▶ **Given problem**: Switch every "Buffalo, New York" in the records below to "Albany, New York", and reproduce the records with nothing else altered.

▶ **Task input**:
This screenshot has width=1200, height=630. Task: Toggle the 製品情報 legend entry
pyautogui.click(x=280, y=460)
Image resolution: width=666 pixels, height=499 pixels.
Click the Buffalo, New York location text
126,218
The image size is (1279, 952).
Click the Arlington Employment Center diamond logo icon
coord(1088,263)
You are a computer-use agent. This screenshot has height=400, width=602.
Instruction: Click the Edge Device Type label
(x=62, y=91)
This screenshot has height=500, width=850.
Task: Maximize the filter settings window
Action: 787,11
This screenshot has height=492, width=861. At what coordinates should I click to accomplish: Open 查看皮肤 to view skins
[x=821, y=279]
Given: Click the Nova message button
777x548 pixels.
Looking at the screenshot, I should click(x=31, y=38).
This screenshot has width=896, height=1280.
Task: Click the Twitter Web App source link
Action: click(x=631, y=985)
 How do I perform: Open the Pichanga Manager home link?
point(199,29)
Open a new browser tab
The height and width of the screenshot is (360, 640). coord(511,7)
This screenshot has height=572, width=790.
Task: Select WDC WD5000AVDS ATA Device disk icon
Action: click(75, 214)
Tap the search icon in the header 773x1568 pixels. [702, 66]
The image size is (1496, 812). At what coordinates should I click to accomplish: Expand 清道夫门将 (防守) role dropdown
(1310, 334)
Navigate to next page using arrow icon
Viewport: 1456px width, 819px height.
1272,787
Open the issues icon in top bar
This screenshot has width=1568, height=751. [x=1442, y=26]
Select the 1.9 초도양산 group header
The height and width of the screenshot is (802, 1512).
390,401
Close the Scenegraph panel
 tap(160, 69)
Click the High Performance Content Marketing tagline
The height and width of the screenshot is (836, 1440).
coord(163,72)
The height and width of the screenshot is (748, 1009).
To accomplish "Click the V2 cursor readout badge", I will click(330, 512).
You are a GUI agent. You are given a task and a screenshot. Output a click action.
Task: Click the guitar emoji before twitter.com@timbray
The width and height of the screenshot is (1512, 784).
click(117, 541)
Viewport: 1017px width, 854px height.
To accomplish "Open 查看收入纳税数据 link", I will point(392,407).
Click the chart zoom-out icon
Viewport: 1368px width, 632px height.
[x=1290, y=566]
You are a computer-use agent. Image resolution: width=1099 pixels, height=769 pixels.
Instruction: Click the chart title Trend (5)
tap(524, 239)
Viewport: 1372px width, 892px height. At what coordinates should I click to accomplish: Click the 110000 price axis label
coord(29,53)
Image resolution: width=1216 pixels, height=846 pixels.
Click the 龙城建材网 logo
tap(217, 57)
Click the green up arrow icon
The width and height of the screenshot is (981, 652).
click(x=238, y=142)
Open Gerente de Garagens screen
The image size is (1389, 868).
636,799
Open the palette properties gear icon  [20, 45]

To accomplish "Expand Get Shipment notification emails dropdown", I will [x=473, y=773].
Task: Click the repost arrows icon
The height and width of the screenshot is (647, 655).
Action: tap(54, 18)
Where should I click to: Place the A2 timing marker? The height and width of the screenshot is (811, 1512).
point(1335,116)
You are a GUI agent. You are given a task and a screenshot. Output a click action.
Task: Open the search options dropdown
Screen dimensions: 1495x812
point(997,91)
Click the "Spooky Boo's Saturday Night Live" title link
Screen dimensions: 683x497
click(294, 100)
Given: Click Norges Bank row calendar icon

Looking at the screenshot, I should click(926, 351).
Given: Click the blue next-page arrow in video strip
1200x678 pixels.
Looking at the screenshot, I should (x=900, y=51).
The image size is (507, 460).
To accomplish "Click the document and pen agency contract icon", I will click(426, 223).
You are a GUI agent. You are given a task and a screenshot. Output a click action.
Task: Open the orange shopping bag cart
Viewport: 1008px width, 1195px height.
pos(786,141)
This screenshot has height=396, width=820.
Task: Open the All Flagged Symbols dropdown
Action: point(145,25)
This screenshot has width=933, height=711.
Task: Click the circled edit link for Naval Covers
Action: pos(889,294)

▶ **Complete answer**:
This screenshot has width=1200, height=630. Task: Toggle the 製品情報 legend entry
pyautogui.click(x=280, y=460)
Image resolution: width=666 pixels, height=499 pixels.
Click the Albany, New York location text
126,218
The image size is (1279, 952).
Click the Arlington Employment Center diamond logo icon
coord(1088,263)
You are a computer-use agent. This screenshot has height=400, width=602.
Instruction: Click the Edge Device Type label
(x=62, y=91)
This screenshot has height=500, width=850.
Task: Maximize the filter settings window
Action: 787,11
This screenshot has height=492, width=861. At what coordinates should I click to accomplish: Open 查看皮肤 to view skins
[x=821, y=279]
Given: Click the Nova message button
777x548 pixels.
Looking at the screenshot, I should click(x=31, y=38).
This screenshot has width=896, height=1280.
Task: Click the Twitter Web App source link
Action: click(x=631, y=985)
 How do I perform: Open the Pichanga Manager home link?
point(199,29)
Open a new browser tab
The height and width of the screenshot is (360, 640). coord(511,7)
This screenshot has height=572, width=790.
Task: Select WDC WD5000AVDS ATA Device disk icon
Action: click(75, 214)
Tap the search icon in the header 773x1568 pixels. [702, 66]
The image size is (1496, 812). At what coordinates should I click to accomplish: Expand 清道夫门将 (防守) role dropdown
(1310, 334)
Navigate to next page using arrow icon
Viewport: 1456px width, 819px height.
1272,787
Open the issues icon in top bar
This screenshot has width=1568, height=751. [x=1442, y=26]
Select the 1.9 초도양산 group header
The height and width of the screenshot is (802, 1512).
390,401
Close the Scenegraph panel
 tap(160, 69)
Click the High Performance Content Marketing tagline
The height and width of the screenshot is (836, 1440).
coord(163,72)
The height and width of the screenshot is (748, 1009).
To accomplish "Click the V2 cursor readout badge", I will click(330, 512).
You are a GUI agent. You are given a task and a screenshot. Output a click action.
Task: Click the guitar emoji before twitter.com@timbray
The width and height of the screenshot is (1512, 784).
click(117, 541)
Viewport: 1017px width, 854px height.
To accomplish "Open 查看收入纳税数据 link", I will point(392,407).
Click the chart zoom-out icon
Viewport: 1368px width, 632px height.
[x=1290, y=566]
You are a computer-use agent. Image resolution: width=1099 pixels, height=769 pixels.
Instruction: Click the chart title Trend (5)
tap(524, 239)
Viewport: 1372px width, 892px height. At what coordinates should I click to accomplish: Click the 110000 price axis label
coord(29,53)
Image resolution: width=1216 pixels, height=846 pixels.
Click the 龙城建材网 logo
tap(217, 57)
Click the green up arrow icon
The width and height of the screenshot is (981, 652).
click(x=238, y=142)
Open Gerente de Garagens screen
The image size is (1389, 868).
636,799
Open the palette properties gear icon  [20, 45]

To accomplish "Expand Get Shipment notification emails dropdown", I will [x=473, y=773].
Task: Click the repost arrows icon
The height and width of the screenshot is (647, 655).
Action: tap(54, 18)
Where should I click to: Place the A2 timing marker? The height and width of the screenshot is (811, 1512).
point(1335,116)
You are a GUI agent. You are given a task and a screenshot. Output a click action.
Task: Open the search options dropdown
Screen dimensions: 1495x812
point(997,91)
Click the "Spooky Boo's Saturday Night Live" title link
Screen dimensions: 683x497
click(294, 100)
Given: Click Norges Bank row calendar icon

Looking at the screenshot, I should click(926, 351).
Given: Click the blue next-page arrow in video strip
1200x678 pixels.
Looking at the screenshot, I should (x=900, y=51).
The image size is (507, 460).
To accomplish "Click the document and pen agency contract icon", I will click(426, 223).
You are a GUI agent. You are given a task and a screenshot. Output a click action.
Task: Open the orange shopping bag cart
Viewport: 1008px width, 1195px height.
pos(786,141)
This screenshot has height=396, width=820.
Task: Open the All Flagged Symbols dropdown
Action: point(145,25)
This screenshot has width=933, height=711.
Task: Click the circled edit link for Naval Covers
Action: pos(889,294)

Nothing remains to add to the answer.